The report makes an important connection between the build up of greenhouse gases and security and concludes that the United States is violating the United Nations Convention on Global Climate Change. Ratified by the United States in 1992, it obligates wealthy countries to take the lead in reducing greenhouse gas emissions.
“If food production conditions changes and vast areas of the world are flooded, climate change could create millions or tens of millions of refugees,” said Dr. Makhijani. “This would pose serious economic and security concerns, in addition to environmental ones. The Bush Administration’s plan to reduce greenhouse gas ‘intensity’ does not come close to complying with the Convention on Climate Change by a long shot.”

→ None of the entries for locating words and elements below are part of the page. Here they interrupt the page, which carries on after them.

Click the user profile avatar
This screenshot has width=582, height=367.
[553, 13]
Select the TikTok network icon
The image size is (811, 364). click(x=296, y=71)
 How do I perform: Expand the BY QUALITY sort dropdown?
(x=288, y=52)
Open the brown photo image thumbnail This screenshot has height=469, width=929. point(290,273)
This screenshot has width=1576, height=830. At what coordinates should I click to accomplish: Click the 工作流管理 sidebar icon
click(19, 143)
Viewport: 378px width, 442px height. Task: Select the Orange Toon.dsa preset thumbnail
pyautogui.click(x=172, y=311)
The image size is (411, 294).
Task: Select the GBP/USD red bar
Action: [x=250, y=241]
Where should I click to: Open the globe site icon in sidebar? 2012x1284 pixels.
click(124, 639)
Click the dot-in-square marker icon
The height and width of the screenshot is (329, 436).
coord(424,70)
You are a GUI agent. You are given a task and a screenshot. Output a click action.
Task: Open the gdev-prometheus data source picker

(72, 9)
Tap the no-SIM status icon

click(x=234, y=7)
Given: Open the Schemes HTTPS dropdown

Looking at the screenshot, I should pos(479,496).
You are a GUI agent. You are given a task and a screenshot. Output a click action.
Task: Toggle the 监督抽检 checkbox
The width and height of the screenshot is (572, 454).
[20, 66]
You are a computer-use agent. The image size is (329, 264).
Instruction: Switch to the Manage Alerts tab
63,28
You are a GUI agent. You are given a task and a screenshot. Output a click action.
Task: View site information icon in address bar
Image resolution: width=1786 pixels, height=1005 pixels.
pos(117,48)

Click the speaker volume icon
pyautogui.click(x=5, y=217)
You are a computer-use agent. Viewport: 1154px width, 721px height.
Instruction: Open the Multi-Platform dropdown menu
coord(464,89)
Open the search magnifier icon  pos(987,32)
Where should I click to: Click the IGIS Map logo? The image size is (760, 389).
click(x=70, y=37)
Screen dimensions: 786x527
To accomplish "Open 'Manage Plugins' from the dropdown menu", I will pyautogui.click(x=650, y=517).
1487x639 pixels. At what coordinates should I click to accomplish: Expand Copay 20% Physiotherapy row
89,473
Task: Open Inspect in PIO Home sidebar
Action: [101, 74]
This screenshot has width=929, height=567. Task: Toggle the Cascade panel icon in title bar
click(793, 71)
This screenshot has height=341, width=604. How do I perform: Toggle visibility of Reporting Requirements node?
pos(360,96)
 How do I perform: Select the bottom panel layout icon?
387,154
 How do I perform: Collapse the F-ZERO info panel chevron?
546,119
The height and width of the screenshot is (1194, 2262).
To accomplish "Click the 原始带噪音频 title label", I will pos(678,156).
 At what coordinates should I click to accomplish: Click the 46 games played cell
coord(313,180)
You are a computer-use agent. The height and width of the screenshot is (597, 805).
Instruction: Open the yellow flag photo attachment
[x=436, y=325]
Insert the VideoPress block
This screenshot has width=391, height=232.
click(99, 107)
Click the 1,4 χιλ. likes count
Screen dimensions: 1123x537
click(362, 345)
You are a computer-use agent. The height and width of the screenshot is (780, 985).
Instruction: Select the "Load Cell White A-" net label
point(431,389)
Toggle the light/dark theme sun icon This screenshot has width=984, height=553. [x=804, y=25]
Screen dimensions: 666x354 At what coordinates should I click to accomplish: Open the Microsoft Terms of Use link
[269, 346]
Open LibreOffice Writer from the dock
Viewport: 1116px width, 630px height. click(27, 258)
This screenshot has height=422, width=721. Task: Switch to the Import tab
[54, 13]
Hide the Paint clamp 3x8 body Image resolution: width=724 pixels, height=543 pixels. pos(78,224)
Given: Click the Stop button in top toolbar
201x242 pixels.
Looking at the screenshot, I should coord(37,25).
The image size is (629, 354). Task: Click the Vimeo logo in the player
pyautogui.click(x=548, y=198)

The report details evidence that U.S. policy is drifting away from regarding treaties as an essential element in global security to a more opportunistic stand of abiding by treaties only when it is convenient. “The United States is setting itself above the rules and rejecting the notion that treaties are instruments among equals, in which all parties give up something and get something,” said Ms. Deller.  ”This is a perilous direction for the United States, which gave the world the very concept of the rule of law. If the United States sets itself up above the law, and bases itself on the rule of power instead, what’s to stop other countries from doing the same?”
The report recommends that the United States:

  • Unconditionally ratify the CTBT and abandon plans for laboratory thermonuclear explosions.
  • Commit itself to irreversible nuclear arms reductions and help set in motion a process leading to a global agreement to eliminate nuclear weapons in fulfillment of its NPT commitments.
  • Reassess its unilateral withdrawal from the ABM treaty and commit itself to negotiated changes only.
  • Re-engage in the process to create a verification regime under the Biological Weapons Convention.
  • Set itself long-term goals for large reductions in greenhouse gas emissions to comply with its climate change obligations and re-engage in the Kyoto Protocol process on that basis.

The other treaties that the report examines are: the Chemical Weapons Convention, the Treaty Banning Anti-Personnel Mines, and the Rome Statute of the International Criminal Court. It contains recommendations for action on each.